If problems arise with the automatic transmission, the owner must contact a specialized service. Attempts self-repair may lead to irreversible consequences and the need to replace the box assembly.
There are more and more vehicles with automatic transmission every year. And, if here – in Russia and the CIS – “mechanics” still continue to prevail over “automatic”, then in the West there is now an overwhelming majority of cars with automatic transmission. This is not surprising if we take into account the undeniable advantages of automatic transmissions: simplified driving, consistently smooth transitions from one gear to another, engine protection from overloads, etc. unfavorable operating conditions, increasing driver comfort while driving.
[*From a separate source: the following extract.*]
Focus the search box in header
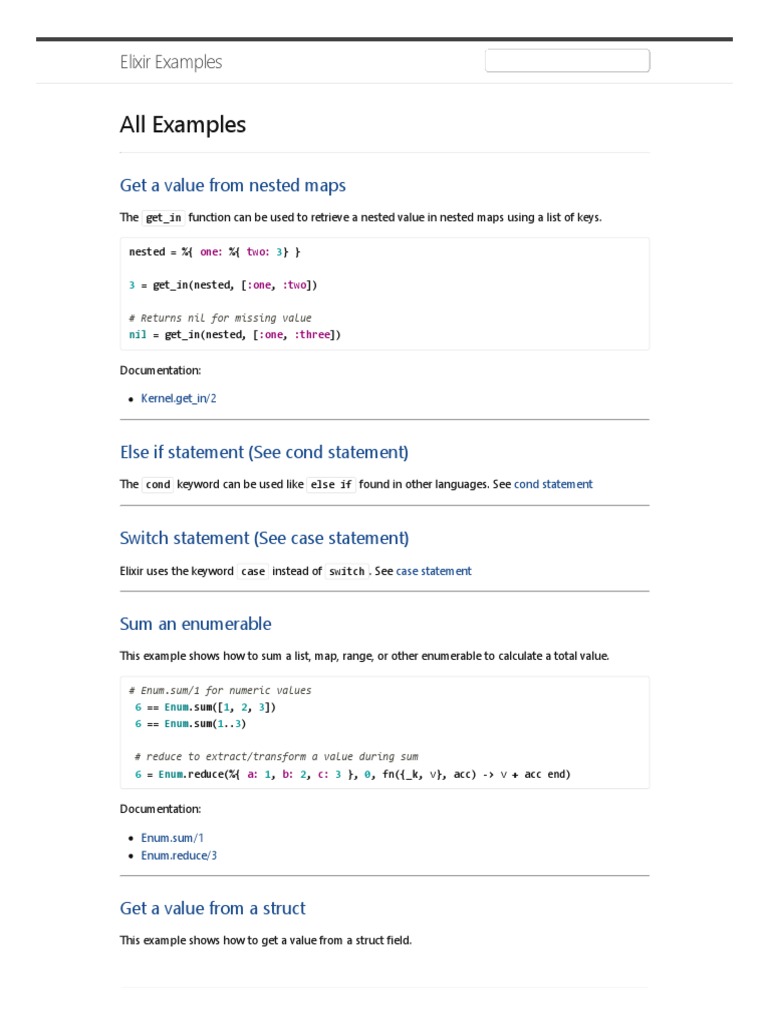This screenshot has width=768, height=1024. coord(567,61)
As for the disadvantages of this transmission option, modern automatic transmissions are gradually getting rid of them as they improve, making them insignificant. This publication is about the design of the automatic transmission and all its pros/cons in operation.
An automatic transmission is a type of transmission that provides automatic, without direct intervention from the driver, selection of the gear ratio that best suits the current driving conditions of the vehicle. The variator does not belong to the automatic transmission and is allocated to a separate (continuously variable) class of transmissions. Because the variator makes changes in gear ratios smoothly, without any fixed gear steps at all.
The idea of automating gear shifting, relieving the driver of the need to frequently depress the clutch pedal and “work” with the gear shift lever, is not new. It began to be introduced and refined at the dawn of the automobile era: at the beginning of the twentieth century. Moreover, it is impossible to call any specific person or company the sole creator of an automatic transmission: three initially independent lines of development led to the emergence of the classic, now widespread hydromechanical automatic transmission, which were eventually combined into a single design.
One of the main mechanisms of an automatic transmission is a planetary gear set. The first production car equipped with a planetary gearbox was produced back in 1908, and it was the Ford T. Although in general that gearbox was not yet fully automatic (the Ford T driver was required to press two foot pedals, the first of which shifted from low to high gear, and the second engaged reverse), it already made it possible to significantly simplify control, compared to conventional gearboxes of those years, without synchronizers.
Second important point in the development of the technology of future automatic transmissions is the transfer of clutch control from the driver to the servo drive, implemented in the 30s of the twentieth century by General Motors. These gearboxes were called semi-automatic. The first fully automatic transmission was the Kotal planetary electromechanical gearbox, introduced into production in the 30s of the twentieth century. It was installed on French cars of the now forgotten brands “Delage” and “Delaye” (existed until 1953 and 1954, respectively).
The car "Deljazh D8" is a premium car of the pre-war era.
Other automakers in Europe also developed similar clutch and brake band systems. Soon, similar automatic transmissions were implemented in cars of several more German and British brands, the most famous and still alive of which is Maybach.
Specialists from another well-known company, the American Chrysler, have advanced further than other automakers by introducing hydraulic elements into the design of the gearbox, which replaced servos and electromechanical controls. Chrysler engineers developed the first-ever torque converter and fluid coupling, which are now included in every automatic transmission. And the first hydromechanical automatic transmission in history, similar in design to the modern one, was introduced on production cars by the General Motors Corporation.
Automatic transmissions of those years were very expensive and technically complex mechanisms. In addition, they were not always distinguished by reliable and durable operation. They could look advantageous only in the era of unsynchronized mechanical boxes gears, driving a car with which was quite hard work, requiring a well-practiced skill from the driver. When manual transmissions with synchronizers became widespread, automatic transmissions of that level were not much better than them in terms of convenience and comfort. While manual transmissions with synchronizers were much less complex and expensive.
In the late 1980s/1990s, all major automakers computerized their engine control systems. Systems similar to them began to be used to control gear shifting. If previous solutions used only hydraulics and mechanical valves, then now the fluid flows began to be controlled by computer-controlled solenoids. This made shifting smoother and more comfortable, improved economy and increased transmission efficiency.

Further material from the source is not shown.